Assignment —
Quote the data from the line containing "coordinates (1082, 489)." up to and including the line containing "center [66, 250].", keeping every line exactly as it appears.

START Dataset content

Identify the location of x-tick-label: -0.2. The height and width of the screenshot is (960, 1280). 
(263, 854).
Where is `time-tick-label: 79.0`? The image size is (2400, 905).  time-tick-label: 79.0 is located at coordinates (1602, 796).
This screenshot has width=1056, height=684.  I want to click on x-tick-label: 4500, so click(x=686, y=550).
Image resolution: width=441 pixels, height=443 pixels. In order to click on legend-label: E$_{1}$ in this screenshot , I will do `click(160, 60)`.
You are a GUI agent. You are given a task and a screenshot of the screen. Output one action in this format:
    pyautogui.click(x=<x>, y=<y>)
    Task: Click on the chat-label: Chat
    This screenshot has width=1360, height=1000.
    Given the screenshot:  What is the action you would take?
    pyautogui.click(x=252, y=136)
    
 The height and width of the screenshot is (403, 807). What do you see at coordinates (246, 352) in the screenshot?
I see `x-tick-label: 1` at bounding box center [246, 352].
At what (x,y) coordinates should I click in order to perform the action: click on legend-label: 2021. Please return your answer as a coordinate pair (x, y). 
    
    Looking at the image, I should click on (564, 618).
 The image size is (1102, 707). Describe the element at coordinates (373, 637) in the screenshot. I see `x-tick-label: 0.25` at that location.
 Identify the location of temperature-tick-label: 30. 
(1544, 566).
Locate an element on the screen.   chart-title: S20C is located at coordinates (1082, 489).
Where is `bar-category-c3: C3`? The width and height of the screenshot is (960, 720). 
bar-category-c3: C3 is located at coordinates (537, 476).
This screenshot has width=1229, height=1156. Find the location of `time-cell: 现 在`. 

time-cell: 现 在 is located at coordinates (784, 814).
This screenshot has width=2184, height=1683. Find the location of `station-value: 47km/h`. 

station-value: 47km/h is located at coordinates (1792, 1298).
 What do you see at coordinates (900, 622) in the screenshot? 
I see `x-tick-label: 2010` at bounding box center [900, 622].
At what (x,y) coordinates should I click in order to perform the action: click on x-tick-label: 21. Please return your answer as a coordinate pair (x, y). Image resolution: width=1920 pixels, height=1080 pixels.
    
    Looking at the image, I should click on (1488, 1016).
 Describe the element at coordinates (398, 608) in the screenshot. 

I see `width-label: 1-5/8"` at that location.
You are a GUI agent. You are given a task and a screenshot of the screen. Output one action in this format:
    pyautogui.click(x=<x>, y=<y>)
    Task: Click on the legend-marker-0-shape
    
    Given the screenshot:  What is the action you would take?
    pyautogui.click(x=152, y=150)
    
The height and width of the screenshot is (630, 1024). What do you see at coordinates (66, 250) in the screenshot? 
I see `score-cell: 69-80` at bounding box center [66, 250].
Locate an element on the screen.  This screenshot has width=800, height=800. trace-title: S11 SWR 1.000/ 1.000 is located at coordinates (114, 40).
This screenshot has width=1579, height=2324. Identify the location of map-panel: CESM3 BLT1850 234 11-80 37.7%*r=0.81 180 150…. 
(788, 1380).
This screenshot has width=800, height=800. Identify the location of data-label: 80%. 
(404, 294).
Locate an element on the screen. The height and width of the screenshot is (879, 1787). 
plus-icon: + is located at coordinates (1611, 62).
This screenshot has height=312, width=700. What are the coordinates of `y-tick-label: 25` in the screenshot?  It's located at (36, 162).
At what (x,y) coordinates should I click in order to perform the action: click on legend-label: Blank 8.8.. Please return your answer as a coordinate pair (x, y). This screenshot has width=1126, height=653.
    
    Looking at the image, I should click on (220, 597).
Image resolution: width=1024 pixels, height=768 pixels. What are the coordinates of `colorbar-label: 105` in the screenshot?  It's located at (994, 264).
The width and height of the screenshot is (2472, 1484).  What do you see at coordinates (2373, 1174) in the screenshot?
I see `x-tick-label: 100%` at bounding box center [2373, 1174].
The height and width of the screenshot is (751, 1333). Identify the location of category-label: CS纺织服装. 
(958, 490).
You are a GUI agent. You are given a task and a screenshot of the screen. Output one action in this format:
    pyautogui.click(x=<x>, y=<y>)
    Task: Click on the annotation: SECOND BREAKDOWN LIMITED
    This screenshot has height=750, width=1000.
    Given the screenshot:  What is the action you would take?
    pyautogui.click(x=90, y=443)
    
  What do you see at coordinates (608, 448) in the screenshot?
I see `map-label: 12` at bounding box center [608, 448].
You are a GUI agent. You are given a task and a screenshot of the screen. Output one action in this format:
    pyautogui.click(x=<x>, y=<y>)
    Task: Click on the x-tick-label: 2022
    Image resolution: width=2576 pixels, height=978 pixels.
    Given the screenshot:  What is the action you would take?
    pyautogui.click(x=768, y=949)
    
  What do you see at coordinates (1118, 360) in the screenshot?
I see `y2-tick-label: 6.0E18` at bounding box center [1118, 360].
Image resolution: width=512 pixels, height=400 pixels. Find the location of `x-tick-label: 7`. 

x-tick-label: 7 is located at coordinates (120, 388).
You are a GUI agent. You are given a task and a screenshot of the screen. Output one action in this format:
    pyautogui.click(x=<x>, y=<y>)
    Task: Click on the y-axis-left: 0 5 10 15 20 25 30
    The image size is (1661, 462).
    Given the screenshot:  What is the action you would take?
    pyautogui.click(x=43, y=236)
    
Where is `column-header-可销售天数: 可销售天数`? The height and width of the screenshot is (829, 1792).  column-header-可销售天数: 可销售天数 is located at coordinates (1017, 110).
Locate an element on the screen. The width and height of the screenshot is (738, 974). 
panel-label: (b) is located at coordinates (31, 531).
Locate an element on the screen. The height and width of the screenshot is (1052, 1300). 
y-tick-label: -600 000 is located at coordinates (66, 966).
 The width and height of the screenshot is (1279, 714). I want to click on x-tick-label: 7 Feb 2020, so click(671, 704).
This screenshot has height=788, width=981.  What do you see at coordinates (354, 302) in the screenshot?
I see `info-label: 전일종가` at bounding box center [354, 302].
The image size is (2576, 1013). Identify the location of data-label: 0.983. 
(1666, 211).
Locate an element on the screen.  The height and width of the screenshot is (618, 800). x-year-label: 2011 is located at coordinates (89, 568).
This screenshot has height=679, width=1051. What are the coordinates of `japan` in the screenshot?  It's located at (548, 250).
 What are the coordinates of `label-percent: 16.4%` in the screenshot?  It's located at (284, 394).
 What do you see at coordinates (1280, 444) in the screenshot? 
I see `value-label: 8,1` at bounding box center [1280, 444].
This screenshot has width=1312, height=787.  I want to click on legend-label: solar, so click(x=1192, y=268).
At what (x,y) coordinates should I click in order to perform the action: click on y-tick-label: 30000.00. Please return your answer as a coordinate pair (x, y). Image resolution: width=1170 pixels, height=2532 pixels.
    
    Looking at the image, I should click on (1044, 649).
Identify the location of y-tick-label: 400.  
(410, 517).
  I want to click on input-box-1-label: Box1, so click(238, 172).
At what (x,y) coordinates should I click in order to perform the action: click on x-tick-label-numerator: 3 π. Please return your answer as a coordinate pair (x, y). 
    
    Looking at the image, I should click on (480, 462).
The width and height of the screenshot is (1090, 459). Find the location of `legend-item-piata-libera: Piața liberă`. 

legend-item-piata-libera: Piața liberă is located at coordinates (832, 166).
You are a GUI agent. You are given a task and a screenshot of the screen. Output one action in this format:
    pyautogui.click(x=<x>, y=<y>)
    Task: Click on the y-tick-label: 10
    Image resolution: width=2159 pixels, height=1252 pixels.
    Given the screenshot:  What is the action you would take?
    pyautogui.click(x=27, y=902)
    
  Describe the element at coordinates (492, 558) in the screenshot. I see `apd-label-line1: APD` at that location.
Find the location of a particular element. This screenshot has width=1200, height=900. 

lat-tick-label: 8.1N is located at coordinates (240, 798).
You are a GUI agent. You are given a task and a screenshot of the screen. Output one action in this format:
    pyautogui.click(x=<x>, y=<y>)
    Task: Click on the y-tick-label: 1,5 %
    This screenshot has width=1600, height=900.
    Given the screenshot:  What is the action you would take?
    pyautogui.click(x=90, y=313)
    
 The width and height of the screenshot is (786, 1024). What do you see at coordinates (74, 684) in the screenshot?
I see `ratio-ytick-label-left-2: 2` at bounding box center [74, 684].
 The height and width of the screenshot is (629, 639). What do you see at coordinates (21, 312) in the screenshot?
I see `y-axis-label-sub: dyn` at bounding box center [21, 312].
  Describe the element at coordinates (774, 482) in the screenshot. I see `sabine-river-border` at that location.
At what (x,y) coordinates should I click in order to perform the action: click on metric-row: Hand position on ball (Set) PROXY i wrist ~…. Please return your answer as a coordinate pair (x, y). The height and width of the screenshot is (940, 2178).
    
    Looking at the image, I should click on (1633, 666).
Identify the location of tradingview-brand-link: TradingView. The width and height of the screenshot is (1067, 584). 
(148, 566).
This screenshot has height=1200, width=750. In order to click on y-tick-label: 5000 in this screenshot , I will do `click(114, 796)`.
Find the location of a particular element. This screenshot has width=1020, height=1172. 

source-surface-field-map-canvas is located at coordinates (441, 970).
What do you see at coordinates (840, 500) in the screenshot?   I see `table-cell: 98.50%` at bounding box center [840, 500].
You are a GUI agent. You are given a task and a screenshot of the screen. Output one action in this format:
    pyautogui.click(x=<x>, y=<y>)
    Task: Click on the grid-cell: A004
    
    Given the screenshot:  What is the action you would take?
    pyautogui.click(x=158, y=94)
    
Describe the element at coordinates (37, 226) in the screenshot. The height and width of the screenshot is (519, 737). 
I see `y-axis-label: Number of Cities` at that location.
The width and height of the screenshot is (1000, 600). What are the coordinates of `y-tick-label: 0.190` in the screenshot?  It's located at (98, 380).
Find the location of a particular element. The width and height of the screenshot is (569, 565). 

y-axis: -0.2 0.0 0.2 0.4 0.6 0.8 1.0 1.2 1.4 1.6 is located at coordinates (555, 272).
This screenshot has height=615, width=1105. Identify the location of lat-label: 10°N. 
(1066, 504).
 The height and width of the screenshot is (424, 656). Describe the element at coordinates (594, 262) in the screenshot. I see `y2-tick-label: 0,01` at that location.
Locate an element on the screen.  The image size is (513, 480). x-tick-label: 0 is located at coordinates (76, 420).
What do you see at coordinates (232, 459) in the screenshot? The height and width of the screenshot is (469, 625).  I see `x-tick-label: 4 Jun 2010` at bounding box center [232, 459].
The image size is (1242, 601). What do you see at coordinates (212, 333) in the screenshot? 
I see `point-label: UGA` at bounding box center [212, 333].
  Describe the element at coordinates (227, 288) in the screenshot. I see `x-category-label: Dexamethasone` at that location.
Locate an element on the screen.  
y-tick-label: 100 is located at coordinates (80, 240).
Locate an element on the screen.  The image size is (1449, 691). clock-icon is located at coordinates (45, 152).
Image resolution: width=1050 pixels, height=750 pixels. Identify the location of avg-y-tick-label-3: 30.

END Dataset content

Solution below —
Locate an element on the screen.   chart-title: S20C is located at coordinates (1082, 489).
Where is `bar-category-c3: C3`? The width and height of the screenshot is (960, 720). 
bar-category-c3: C3 is located at coordinates (537, 476).
This screenshot has width=1229, height=1156. Find the location of `time-cell: 现 在`. 

time-cell: 现 在 is located at coordinates (784, 814).
This screenshot has width=2184, height=1683. Find the location of `station-value: 47km/h`. 

station-value: 47km/h is located at coordinates (1792, 1298).
 What do you see at coordinates (900, 622) in the screenshot? 
I see `x-tick-label: 2010` at bounding box center [900, 622].
At what (x,y) coordinates should I click in order to perform the action: click on x-tick-label: 21. Please return your answer as a coordinate pair (x, y). Image resolution: width=1920 pixels, height=1080 pixels.
    
    Looking at the image, I should click on (1488, 1016).
 Describe the element at coordinates (398, 608) in the screenshot. 

I see `width-label: 1-5/8"` at that location.
You are a GUI agent. You are given a task and a screenshot of the screen. Output one action in this format:
    pyautogui.click(x=<x>, y=<y>)
    Task: Click on the legend-marker-0-shape
    
    Given the screenshot:  What is the action you would take?
    pyautogui.click(x=152, y=150)
    
The height and width of the screenshot is (630, 1024). What do you see at coordinates (66, 250) in the screenshot? 
I see `score-cell: 69-80` at bounding box center [66, 250].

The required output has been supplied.